TASK DATA section start

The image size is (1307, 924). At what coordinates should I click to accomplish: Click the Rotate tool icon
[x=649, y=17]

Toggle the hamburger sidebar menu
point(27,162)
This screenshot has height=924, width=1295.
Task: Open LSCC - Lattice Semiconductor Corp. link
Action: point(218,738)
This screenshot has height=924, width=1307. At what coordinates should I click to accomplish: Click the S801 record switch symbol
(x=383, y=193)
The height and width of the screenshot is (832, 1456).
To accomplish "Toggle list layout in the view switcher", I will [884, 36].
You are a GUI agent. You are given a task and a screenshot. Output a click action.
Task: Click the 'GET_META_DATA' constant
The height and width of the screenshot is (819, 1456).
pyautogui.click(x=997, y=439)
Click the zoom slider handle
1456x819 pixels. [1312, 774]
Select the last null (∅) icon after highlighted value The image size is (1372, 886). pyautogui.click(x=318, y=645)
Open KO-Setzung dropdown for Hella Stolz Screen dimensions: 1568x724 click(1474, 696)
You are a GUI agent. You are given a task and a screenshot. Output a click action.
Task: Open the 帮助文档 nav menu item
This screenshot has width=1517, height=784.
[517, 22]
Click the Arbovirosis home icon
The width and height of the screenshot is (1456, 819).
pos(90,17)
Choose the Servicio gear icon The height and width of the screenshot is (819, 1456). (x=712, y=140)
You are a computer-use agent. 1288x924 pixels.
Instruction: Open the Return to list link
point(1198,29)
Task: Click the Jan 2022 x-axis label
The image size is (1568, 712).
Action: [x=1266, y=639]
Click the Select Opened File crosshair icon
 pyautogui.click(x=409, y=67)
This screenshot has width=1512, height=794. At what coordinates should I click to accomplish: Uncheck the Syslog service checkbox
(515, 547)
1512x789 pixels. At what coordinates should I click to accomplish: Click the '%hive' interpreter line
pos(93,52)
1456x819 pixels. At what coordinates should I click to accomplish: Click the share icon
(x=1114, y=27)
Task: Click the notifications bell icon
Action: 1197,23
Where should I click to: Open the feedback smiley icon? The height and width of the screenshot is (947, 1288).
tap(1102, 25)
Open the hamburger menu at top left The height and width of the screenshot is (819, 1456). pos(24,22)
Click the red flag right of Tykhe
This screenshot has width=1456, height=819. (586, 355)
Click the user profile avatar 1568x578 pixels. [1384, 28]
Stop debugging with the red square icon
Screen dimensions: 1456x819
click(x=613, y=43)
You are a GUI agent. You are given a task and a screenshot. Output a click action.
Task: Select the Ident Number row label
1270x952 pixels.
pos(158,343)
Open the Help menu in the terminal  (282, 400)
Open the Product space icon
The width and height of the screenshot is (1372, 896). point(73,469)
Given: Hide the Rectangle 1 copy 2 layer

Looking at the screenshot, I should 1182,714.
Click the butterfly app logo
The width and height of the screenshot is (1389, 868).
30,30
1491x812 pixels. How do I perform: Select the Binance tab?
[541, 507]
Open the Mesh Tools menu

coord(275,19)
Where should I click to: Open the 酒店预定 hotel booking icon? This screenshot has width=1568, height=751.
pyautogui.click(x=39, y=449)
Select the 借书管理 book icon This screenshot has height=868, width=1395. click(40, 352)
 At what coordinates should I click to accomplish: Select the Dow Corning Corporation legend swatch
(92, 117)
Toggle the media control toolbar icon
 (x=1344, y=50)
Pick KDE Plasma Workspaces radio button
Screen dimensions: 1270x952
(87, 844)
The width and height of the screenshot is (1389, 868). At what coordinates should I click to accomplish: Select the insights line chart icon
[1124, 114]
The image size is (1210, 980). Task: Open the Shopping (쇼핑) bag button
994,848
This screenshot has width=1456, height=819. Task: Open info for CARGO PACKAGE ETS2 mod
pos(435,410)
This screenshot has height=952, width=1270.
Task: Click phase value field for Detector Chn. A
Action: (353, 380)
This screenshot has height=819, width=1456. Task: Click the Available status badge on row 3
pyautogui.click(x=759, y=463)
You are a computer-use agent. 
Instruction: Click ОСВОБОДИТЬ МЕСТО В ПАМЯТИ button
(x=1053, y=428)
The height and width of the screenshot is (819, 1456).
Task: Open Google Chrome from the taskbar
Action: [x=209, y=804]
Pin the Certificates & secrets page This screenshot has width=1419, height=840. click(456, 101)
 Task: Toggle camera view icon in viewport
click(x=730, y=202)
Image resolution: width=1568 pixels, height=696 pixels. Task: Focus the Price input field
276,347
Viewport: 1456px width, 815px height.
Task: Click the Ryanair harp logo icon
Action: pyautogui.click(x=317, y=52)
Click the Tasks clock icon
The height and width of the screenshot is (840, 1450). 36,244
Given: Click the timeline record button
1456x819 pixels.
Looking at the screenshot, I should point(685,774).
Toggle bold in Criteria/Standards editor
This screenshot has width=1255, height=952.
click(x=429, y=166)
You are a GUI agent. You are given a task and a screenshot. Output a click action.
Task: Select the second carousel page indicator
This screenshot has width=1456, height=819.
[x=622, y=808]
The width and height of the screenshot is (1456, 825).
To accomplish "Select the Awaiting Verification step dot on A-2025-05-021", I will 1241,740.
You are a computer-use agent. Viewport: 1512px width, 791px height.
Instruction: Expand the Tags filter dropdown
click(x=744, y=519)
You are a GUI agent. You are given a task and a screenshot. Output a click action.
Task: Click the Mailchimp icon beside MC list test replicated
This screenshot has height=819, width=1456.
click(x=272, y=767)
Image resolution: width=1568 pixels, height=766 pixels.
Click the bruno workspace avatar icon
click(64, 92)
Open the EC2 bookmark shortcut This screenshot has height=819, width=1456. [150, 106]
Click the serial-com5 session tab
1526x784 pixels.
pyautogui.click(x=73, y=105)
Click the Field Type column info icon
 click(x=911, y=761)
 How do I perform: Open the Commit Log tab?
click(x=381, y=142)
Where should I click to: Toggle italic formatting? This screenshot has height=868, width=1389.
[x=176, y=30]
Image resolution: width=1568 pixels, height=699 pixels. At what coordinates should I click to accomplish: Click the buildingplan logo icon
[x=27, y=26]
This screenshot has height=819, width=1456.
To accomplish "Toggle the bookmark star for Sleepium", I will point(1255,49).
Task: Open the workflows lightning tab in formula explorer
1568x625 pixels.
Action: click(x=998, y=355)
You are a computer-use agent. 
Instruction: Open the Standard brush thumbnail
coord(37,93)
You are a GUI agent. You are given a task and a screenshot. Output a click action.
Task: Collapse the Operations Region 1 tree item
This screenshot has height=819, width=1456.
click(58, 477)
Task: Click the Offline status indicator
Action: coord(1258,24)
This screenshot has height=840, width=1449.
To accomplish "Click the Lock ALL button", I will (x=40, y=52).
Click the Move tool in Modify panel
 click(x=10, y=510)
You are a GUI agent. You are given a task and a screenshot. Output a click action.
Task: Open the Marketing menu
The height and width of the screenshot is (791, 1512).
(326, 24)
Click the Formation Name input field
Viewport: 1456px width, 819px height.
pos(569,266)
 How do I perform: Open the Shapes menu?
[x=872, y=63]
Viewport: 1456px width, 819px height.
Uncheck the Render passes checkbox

TASK DATA section end

What is the number of lines above that contain the string "item"? Answer with the number alone.

2